A significant increase of cost for antifungals was documented during the study period and this was mainly related to the increased use of echinocandins. However, the increased cost of e207,000 should be evaluated in the light of the relevant decrease of patient mortality: in the group treated with IDC, we can estimate that 13 more patients survived, with a related cost of e16,000 for each patient. The primary goal of any antimicrobial or antifungal stewardship programme should be to improve the patient’s outcome; any reduction in drug use and cost must be subordinated to the most effective patient care.
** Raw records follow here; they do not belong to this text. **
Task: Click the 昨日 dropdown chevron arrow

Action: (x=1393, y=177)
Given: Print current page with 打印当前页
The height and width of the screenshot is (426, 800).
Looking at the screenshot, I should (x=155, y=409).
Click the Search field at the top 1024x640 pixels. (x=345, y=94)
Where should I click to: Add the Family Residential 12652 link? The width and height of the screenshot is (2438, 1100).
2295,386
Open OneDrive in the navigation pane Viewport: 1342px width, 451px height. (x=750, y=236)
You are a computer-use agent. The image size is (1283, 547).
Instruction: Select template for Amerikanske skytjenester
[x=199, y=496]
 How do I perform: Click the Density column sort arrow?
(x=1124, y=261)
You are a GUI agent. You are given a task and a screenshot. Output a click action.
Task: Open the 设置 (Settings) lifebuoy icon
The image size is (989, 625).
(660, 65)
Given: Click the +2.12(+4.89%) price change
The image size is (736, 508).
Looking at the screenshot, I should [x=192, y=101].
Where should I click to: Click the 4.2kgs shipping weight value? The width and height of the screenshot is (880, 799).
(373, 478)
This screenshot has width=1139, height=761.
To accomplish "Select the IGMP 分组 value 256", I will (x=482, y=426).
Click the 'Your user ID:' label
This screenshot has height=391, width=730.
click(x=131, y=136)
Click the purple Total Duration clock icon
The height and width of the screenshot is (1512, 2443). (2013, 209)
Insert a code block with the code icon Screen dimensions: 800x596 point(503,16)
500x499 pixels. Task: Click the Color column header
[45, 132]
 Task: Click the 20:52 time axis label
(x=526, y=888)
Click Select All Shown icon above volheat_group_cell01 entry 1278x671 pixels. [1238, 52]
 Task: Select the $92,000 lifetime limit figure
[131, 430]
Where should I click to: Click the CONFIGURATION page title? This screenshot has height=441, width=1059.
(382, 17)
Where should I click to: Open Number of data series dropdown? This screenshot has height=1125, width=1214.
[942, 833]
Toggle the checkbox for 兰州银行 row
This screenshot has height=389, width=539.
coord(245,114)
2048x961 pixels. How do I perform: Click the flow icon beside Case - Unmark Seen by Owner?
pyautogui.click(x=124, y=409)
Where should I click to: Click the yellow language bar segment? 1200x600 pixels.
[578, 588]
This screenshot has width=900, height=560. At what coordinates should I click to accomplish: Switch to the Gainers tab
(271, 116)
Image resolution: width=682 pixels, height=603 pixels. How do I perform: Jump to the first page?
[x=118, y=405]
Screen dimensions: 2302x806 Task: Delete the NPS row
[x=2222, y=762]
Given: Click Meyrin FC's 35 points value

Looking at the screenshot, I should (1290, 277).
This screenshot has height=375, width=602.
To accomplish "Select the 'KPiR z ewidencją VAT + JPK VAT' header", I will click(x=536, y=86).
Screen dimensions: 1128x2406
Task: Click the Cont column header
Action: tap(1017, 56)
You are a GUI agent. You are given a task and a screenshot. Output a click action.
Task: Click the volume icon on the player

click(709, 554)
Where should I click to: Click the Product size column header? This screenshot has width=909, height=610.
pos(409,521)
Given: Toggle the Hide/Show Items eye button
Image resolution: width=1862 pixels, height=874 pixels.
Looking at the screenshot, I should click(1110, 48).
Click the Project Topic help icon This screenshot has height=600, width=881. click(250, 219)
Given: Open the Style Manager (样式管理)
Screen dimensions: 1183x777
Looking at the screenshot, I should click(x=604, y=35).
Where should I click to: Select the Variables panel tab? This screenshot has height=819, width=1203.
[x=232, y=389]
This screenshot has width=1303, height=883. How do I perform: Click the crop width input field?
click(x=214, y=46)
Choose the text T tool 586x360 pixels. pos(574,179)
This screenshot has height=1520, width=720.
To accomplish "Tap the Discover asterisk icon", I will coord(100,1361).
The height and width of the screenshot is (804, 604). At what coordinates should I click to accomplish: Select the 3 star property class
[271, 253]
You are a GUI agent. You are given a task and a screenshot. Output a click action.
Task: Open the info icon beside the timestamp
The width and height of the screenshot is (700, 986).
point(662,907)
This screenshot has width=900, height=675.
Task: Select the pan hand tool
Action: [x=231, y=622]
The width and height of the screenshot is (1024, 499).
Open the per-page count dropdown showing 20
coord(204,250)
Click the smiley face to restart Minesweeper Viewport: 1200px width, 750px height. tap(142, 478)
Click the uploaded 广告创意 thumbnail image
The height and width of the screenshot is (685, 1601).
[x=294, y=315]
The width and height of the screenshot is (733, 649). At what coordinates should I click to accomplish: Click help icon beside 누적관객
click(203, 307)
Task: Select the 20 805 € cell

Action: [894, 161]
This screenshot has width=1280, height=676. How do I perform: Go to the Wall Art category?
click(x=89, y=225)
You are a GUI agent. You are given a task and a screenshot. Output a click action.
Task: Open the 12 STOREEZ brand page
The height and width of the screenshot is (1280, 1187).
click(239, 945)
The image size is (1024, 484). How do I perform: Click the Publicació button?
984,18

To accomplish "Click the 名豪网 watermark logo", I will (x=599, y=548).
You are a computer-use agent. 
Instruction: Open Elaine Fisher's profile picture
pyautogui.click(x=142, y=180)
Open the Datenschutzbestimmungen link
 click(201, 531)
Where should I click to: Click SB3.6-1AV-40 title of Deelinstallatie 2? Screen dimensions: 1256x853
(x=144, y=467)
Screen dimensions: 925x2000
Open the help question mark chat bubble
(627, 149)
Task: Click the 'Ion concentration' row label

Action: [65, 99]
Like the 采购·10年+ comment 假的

The study may suffer due to the limitation of the retrospective design, and the lack of detailed information on the central line management that may have impacted on candidemia outcome. Furthermore, in clinical practice, IDC is requested both when patient at risk for candidemia develop clinical symptoms, or after microbiological documentation of candidemia. This may delay the start of an appropriate antifungal treatment and require a dedicated educational programme. However, our preliminary data seems to suggest a benefit of IDC, as a part of a front-end Fluconazole restrictive ASP, on the outcome of patients with candidemia. Efforts to increase the number of IDC in patients with candidemia seems to be warranted.